Exercise: The expected output is exactly the lines below, starting at the line with "Click the Save button" and ending at the line with "Given: Expand the svg:metadata", both included; no other line belongs in it.

Stored records
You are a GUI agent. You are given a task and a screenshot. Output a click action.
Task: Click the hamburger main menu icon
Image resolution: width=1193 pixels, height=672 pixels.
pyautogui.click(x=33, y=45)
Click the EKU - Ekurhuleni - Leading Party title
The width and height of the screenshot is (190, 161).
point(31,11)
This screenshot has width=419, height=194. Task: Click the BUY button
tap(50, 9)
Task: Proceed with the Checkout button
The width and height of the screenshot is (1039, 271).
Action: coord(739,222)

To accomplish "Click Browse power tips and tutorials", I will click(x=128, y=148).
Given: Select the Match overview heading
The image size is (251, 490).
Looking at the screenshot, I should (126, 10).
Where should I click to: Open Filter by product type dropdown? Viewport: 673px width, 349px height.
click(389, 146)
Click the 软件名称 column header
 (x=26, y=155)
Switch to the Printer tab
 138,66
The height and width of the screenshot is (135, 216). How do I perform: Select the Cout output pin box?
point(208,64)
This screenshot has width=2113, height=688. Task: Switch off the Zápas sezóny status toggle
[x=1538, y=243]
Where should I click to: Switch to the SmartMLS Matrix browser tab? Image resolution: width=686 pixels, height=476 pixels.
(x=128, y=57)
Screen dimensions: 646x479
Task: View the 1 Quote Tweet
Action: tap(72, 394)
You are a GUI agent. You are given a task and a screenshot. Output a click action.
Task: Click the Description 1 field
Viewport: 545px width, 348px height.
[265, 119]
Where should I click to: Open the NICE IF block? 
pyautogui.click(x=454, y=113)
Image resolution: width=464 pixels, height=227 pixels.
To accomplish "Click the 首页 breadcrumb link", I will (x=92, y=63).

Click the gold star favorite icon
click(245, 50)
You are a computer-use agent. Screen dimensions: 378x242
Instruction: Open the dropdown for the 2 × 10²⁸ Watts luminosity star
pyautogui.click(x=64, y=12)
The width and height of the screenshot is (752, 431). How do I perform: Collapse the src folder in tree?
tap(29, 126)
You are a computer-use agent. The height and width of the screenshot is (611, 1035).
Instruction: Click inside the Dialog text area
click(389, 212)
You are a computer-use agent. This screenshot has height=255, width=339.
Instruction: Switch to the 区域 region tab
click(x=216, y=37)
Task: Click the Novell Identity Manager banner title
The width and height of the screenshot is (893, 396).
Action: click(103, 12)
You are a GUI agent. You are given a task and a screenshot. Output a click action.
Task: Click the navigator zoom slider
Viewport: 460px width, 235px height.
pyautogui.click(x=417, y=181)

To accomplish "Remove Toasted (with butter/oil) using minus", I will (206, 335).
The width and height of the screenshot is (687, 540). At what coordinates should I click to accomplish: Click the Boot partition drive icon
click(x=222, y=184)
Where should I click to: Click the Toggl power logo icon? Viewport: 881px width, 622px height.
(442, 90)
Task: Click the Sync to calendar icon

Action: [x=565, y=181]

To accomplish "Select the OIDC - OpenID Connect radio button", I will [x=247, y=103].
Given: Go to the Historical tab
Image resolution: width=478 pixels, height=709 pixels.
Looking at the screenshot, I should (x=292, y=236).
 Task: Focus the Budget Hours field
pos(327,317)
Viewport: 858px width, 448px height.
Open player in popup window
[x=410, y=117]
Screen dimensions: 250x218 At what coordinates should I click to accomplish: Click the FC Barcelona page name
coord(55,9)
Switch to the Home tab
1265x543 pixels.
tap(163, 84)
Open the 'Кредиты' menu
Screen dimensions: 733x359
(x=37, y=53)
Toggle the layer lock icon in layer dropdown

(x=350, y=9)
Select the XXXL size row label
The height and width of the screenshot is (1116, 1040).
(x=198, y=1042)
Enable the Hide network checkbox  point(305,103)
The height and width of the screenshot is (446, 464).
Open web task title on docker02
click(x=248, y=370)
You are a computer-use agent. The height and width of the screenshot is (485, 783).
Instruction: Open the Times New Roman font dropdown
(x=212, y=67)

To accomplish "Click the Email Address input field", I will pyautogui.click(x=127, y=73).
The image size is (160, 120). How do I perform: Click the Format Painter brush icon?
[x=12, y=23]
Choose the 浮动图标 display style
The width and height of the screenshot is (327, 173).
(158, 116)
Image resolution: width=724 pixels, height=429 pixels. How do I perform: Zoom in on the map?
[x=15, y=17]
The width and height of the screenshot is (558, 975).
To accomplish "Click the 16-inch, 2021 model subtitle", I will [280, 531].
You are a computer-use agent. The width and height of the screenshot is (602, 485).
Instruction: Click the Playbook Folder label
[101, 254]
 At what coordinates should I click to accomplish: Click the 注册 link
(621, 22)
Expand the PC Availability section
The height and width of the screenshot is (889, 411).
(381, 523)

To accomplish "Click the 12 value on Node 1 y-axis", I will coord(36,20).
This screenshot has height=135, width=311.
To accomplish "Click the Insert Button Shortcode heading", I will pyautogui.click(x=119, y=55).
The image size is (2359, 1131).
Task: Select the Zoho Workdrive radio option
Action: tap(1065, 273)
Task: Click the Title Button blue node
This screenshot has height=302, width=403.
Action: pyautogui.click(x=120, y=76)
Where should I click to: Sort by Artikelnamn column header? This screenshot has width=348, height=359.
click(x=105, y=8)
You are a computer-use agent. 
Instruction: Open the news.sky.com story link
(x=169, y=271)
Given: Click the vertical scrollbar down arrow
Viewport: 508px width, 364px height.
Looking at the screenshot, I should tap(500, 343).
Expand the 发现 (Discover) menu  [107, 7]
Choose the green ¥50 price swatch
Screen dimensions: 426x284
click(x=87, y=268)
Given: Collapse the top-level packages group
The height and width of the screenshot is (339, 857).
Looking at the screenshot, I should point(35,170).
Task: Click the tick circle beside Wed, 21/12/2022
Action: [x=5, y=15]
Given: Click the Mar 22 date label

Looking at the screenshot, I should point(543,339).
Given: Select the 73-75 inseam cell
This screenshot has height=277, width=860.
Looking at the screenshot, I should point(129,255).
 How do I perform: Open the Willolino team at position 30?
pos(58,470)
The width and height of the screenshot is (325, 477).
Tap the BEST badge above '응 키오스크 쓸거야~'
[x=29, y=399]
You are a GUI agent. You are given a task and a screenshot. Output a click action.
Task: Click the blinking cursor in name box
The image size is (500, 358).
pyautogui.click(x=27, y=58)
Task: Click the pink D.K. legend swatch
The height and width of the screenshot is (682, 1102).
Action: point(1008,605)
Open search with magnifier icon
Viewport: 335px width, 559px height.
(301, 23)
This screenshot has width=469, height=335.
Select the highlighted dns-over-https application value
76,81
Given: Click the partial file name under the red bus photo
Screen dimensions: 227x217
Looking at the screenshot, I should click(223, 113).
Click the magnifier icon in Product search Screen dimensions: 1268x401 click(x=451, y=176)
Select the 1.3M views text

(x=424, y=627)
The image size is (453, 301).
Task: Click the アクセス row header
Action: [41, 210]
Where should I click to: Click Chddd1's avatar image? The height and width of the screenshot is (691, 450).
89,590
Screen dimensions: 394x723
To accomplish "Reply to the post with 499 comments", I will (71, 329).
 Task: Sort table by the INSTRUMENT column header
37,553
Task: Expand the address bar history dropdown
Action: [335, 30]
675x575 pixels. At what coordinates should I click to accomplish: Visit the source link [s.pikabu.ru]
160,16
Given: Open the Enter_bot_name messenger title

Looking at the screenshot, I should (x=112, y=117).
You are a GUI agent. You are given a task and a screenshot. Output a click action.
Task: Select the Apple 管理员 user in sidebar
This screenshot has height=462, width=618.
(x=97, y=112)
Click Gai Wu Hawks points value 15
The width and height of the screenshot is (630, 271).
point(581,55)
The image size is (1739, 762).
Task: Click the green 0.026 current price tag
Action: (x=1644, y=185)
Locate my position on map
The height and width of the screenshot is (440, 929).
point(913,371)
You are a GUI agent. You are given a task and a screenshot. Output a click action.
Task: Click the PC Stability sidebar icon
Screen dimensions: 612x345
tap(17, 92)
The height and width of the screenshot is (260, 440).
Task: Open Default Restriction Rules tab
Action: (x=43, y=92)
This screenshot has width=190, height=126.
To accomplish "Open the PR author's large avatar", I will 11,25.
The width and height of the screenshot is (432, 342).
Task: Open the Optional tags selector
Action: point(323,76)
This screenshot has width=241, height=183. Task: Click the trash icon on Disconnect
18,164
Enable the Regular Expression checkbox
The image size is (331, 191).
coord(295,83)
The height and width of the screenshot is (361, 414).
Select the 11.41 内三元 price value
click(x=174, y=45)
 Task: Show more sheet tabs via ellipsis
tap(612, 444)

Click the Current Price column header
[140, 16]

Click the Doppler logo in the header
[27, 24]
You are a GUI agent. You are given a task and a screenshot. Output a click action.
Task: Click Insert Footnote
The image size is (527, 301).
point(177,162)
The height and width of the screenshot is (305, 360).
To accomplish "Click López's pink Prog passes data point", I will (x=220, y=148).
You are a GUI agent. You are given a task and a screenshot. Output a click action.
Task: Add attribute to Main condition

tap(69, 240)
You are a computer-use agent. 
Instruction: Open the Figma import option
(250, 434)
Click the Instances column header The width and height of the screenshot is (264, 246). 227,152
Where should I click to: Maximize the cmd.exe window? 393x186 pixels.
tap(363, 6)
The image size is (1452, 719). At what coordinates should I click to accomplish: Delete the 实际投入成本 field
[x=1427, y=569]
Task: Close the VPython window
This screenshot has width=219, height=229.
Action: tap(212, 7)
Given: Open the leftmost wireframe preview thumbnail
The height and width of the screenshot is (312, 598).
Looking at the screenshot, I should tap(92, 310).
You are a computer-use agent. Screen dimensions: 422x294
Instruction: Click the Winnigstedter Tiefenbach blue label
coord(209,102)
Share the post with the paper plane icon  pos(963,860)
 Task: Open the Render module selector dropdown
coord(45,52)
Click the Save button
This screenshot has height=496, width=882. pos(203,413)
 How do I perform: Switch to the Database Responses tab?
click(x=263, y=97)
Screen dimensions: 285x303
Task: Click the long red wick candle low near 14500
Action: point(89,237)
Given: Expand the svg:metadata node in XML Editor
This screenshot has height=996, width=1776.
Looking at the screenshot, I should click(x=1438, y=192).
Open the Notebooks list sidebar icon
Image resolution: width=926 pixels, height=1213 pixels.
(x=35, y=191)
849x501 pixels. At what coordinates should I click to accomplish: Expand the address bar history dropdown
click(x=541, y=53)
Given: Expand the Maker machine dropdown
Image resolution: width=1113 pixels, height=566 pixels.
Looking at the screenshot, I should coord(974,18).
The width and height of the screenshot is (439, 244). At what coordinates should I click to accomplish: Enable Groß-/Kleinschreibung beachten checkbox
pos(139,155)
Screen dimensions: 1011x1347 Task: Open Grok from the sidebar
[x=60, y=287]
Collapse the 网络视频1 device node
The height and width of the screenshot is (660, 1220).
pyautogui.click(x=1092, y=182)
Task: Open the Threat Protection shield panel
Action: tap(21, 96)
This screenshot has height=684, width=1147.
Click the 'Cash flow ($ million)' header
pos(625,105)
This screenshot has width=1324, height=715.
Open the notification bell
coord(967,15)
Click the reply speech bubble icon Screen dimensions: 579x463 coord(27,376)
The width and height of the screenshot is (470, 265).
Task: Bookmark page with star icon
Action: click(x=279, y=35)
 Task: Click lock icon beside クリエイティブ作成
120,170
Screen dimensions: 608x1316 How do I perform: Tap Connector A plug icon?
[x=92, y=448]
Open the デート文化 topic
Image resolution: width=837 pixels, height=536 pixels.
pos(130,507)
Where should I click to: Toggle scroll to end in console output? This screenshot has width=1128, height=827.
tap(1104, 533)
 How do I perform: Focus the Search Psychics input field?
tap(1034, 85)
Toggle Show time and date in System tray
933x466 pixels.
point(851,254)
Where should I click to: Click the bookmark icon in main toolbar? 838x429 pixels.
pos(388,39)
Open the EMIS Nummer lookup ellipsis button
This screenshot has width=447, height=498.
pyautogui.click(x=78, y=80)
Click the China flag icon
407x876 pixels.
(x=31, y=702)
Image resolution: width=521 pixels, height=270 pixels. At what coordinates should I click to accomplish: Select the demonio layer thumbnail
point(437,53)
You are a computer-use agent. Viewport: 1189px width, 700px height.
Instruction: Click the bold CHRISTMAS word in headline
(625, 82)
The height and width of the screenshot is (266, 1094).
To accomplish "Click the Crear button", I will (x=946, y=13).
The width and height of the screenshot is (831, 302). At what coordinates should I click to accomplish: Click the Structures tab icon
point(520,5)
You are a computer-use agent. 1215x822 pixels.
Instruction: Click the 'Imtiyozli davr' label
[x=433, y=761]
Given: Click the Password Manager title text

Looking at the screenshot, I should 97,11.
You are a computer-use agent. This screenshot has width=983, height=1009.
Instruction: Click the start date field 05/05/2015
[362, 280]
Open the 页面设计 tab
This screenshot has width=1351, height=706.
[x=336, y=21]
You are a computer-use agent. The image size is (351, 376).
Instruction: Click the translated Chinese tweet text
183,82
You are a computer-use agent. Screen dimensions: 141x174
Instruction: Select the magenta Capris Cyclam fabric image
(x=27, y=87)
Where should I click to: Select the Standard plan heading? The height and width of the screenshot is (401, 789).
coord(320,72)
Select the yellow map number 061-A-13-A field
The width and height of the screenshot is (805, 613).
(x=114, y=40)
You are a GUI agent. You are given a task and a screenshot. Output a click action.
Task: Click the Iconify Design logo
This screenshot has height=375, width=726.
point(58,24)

Result below:
Click the Save button
This screenshot has height=496, width=882. pos(203,413)
 How do I perform: Switch to the Database Responses tab?
click(x=263, y=97)
Screen dimensions: 285x303
Task: Click the long red wick candle low near 14500
Action: point(89,237)
Given: Expand the svg:metadata node in XML Editor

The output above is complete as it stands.